Output, word for word, the lines starting at the one containing "Where should I click to: Maximize" and ending at the one containing "Looking at the screenshot, I should click(23, 170).", both included, and nothing else.

[Records from a dataset]
start

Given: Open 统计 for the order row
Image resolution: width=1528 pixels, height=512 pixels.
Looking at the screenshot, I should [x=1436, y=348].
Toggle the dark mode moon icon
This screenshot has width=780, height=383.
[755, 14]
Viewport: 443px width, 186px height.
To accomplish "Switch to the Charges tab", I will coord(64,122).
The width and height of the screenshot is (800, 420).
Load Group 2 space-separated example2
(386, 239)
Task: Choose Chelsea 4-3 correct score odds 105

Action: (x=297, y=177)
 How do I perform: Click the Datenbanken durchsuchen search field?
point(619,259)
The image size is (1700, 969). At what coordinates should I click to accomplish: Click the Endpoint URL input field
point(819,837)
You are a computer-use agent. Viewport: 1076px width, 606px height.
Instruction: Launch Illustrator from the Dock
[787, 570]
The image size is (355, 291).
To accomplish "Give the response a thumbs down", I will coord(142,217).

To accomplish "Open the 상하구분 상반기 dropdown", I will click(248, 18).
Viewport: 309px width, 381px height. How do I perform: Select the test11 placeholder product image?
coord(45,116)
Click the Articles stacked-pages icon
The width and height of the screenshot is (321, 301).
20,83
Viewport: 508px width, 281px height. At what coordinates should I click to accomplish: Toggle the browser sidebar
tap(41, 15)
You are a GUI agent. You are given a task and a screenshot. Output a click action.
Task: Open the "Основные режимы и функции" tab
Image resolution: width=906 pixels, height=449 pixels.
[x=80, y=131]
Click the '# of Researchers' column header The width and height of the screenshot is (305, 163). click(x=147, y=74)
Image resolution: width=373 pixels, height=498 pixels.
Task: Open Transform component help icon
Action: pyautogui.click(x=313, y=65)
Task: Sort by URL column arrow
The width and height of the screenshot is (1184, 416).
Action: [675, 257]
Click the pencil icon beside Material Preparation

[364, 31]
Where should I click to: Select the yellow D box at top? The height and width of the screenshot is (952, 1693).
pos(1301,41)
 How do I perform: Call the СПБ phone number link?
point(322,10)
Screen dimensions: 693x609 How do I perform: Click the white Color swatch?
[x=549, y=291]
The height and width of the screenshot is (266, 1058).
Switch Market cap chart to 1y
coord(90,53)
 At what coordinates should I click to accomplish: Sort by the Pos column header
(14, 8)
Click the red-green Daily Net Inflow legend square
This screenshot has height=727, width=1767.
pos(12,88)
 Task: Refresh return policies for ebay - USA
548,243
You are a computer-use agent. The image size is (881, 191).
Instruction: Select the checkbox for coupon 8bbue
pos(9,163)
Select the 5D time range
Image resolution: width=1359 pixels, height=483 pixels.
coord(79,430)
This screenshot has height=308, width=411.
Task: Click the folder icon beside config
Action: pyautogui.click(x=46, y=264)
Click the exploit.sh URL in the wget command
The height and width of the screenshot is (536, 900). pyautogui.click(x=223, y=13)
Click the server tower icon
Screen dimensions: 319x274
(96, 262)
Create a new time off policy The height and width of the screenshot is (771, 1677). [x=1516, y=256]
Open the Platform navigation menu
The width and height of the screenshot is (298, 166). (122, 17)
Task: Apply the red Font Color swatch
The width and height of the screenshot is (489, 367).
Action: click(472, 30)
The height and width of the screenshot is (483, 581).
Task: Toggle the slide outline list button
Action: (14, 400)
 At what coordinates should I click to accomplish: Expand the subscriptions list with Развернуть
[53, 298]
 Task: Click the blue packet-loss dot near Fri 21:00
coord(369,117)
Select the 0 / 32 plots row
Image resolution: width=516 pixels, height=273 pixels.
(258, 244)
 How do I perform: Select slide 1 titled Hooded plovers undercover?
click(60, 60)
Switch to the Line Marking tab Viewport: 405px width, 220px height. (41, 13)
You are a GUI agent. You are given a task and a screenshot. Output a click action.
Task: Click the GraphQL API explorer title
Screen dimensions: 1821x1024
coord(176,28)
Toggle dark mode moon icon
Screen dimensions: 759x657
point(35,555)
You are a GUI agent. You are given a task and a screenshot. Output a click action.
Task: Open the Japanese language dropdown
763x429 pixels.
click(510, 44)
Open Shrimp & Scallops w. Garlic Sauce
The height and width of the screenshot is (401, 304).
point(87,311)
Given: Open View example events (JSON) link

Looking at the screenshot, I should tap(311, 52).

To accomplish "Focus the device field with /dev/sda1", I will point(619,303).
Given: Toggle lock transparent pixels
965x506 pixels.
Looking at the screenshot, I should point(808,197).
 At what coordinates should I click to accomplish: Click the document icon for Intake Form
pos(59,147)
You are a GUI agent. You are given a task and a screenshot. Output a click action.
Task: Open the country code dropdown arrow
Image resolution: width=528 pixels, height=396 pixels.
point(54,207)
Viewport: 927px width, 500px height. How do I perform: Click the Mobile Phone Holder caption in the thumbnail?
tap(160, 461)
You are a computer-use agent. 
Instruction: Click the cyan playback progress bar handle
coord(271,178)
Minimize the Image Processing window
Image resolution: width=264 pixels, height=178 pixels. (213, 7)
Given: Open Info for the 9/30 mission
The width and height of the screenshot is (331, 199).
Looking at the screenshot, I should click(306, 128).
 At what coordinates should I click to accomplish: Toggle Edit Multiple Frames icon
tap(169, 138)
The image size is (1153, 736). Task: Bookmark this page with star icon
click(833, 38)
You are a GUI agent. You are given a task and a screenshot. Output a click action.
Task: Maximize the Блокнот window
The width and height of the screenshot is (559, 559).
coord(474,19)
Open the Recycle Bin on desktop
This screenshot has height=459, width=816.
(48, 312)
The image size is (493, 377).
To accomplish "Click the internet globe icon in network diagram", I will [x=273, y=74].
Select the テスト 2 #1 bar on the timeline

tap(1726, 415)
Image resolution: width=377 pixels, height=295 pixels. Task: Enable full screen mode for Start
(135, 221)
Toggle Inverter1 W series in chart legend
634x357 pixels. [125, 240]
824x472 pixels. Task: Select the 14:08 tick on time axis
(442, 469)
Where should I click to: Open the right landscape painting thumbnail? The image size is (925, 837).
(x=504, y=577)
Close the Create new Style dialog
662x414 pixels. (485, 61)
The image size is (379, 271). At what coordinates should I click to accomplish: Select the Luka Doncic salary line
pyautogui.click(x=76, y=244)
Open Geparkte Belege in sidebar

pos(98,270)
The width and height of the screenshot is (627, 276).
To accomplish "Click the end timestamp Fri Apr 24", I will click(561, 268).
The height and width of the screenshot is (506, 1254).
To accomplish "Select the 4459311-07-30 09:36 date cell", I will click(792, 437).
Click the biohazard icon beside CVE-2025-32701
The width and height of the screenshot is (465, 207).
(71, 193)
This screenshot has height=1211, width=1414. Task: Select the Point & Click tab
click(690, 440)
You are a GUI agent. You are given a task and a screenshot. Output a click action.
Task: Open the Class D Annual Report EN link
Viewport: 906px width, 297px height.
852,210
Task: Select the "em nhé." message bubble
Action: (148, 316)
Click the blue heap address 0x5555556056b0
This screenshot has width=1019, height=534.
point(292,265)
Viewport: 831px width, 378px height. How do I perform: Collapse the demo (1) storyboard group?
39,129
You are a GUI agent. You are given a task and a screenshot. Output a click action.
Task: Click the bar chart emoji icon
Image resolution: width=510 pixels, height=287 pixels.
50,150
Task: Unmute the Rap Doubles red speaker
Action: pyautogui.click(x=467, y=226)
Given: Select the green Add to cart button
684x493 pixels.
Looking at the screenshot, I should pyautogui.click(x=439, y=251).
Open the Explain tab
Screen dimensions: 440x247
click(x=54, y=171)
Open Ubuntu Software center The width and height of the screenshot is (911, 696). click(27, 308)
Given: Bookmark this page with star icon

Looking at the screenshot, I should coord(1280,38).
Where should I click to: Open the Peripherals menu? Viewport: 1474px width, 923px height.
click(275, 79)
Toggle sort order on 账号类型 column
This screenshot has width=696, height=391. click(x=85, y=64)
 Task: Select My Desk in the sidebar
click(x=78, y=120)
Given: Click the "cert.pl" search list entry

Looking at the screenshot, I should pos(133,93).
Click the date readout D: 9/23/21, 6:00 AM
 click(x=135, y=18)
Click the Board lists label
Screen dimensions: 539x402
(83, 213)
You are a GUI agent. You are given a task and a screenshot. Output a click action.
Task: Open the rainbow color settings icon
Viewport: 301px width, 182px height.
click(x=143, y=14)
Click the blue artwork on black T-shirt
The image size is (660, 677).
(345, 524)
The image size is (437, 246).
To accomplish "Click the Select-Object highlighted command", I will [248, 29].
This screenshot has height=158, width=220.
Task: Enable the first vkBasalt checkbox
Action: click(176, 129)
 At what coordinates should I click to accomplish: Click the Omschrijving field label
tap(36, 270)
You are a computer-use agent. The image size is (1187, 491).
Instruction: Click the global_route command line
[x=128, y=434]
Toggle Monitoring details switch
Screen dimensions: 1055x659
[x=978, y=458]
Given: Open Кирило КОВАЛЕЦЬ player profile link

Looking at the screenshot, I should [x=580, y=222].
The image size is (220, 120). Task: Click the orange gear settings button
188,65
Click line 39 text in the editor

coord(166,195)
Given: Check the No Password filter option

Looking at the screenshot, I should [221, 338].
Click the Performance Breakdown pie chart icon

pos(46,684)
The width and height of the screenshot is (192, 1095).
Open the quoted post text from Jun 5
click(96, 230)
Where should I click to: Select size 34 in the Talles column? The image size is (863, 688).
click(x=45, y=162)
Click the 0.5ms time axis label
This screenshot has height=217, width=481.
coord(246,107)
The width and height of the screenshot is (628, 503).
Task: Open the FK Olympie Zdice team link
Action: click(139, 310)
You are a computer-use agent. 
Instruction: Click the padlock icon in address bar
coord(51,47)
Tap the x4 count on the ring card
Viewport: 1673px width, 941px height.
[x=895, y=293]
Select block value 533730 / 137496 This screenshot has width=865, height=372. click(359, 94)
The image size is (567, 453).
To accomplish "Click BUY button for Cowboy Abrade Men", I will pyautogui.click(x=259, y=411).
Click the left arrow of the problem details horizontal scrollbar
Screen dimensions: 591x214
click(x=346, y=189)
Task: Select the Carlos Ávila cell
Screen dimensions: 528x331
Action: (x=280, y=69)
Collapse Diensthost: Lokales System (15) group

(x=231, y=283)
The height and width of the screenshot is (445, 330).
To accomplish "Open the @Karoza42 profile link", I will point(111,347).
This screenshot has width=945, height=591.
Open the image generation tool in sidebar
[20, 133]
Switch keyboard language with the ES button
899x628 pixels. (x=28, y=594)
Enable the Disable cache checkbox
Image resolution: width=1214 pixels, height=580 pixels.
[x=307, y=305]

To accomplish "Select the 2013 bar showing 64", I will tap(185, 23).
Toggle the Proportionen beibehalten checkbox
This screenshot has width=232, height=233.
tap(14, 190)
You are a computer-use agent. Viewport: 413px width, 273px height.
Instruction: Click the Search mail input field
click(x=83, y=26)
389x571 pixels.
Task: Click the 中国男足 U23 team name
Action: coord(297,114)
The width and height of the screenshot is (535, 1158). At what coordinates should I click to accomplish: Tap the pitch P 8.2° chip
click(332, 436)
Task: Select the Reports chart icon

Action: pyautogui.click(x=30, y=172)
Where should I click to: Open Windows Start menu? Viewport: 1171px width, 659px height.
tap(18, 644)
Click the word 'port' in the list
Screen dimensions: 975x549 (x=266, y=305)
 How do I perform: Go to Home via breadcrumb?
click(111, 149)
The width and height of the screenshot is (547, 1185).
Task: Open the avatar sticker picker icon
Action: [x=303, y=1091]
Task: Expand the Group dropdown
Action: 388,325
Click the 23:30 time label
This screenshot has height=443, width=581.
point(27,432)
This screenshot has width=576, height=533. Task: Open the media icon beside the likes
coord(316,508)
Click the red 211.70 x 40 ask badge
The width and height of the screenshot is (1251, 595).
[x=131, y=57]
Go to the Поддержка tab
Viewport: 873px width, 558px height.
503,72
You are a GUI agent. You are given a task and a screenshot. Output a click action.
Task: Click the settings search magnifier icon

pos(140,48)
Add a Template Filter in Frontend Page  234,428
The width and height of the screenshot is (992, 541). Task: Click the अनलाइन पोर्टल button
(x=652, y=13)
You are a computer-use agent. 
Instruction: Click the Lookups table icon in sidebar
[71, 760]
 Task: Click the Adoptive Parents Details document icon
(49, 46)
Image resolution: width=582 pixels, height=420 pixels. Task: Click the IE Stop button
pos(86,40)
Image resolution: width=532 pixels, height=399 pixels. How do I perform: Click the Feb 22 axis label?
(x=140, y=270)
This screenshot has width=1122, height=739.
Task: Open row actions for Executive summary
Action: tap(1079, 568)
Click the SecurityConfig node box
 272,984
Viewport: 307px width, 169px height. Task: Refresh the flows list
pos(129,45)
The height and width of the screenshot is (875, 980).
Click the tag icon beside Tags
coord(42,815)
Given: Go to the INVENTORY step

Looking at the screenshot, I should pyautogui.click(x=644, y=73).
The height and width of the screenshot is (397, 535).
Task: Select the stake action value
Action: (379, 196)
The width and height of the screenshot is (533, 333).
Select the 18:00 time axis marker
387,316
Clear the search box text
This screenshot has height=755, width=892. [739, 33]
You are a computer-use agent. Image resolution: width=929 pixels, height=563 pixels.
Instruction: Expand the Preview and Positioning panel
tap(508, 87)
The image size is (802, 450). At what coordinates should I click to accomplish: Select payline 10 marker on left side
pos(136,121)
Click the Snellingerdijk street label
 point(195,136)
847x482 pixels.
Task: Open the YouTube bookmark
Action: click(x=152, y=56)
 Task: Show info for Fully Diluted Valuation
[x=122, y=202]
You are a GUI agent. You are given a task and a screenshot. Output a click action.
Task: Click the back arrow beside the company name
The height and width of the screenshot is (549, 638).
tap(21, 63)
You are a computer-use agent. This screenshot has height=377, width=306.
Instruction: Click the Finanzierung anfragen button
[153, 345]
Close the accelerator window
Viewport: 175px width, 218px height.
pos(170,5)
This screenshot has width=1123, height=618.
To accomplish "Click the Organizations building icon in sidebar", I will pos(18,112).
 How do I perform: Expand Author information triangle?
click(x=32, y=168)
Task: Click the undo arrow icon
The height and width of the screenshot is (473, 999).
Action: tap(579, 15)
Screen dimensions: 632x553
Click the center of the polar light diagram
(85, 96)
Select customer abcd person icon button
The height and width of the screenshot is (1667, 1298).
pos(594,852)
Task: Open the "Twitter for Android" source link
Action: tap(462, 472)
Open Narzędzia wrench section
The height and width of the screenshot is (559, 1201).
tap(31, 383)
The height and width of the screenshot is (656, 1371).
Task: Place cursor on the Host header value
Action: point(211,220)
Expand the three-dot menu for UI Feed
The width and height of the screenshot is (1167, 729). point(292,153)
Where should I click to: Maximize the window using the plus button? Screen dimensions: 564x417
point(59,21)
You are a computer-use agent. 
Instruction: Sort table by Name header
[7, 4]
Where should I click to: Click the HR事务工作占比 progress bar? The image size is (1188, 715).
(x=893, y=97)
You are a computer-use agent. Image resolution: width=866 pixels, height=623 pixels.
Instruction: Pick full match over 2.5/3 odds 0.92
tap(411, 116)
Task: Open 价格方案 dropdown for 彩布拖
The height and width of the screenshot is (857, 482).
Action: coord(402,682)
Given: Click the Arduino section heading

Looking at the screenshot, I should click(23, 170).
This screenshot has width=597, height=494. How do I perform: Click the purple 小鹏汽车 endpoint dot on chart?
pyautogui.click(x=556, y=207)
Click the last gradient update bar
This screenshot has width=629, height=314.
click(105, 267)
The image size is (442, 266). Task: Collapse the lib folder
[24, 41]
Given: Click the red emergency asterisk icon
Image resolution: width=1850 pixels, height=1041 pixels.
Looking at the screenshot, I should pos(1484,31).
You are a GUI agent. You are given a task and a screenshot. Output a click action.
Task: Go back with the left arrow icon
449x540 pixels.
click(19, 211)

end

● **EXERCISE SOLUTION**:
Where should I click to: Maximize the window using the plus button? Screen dimensions: 564x417
point(59,21)
You are a computer-use agent. 
Instruction: Sort table by Name header
[7, 4]
Where should I click to: Click the HR事务工作占比 progress bar? The image size is (1188, 715).
(x=893, y=97)
You are a computer-use agent. Image resolution: width=866 pixels, height=623 pixels.
Instruction: Pick full match over 2.5/3 odds 0.92
tap(411, 116)
Task: Open 价格方案 dropdown for 彩布拖
The height and width of the screenshot is (857, 482).
Action: coord(402,682)
Given: Click the Arduino section heading

Looking at the screenshot, I should click(23, 170).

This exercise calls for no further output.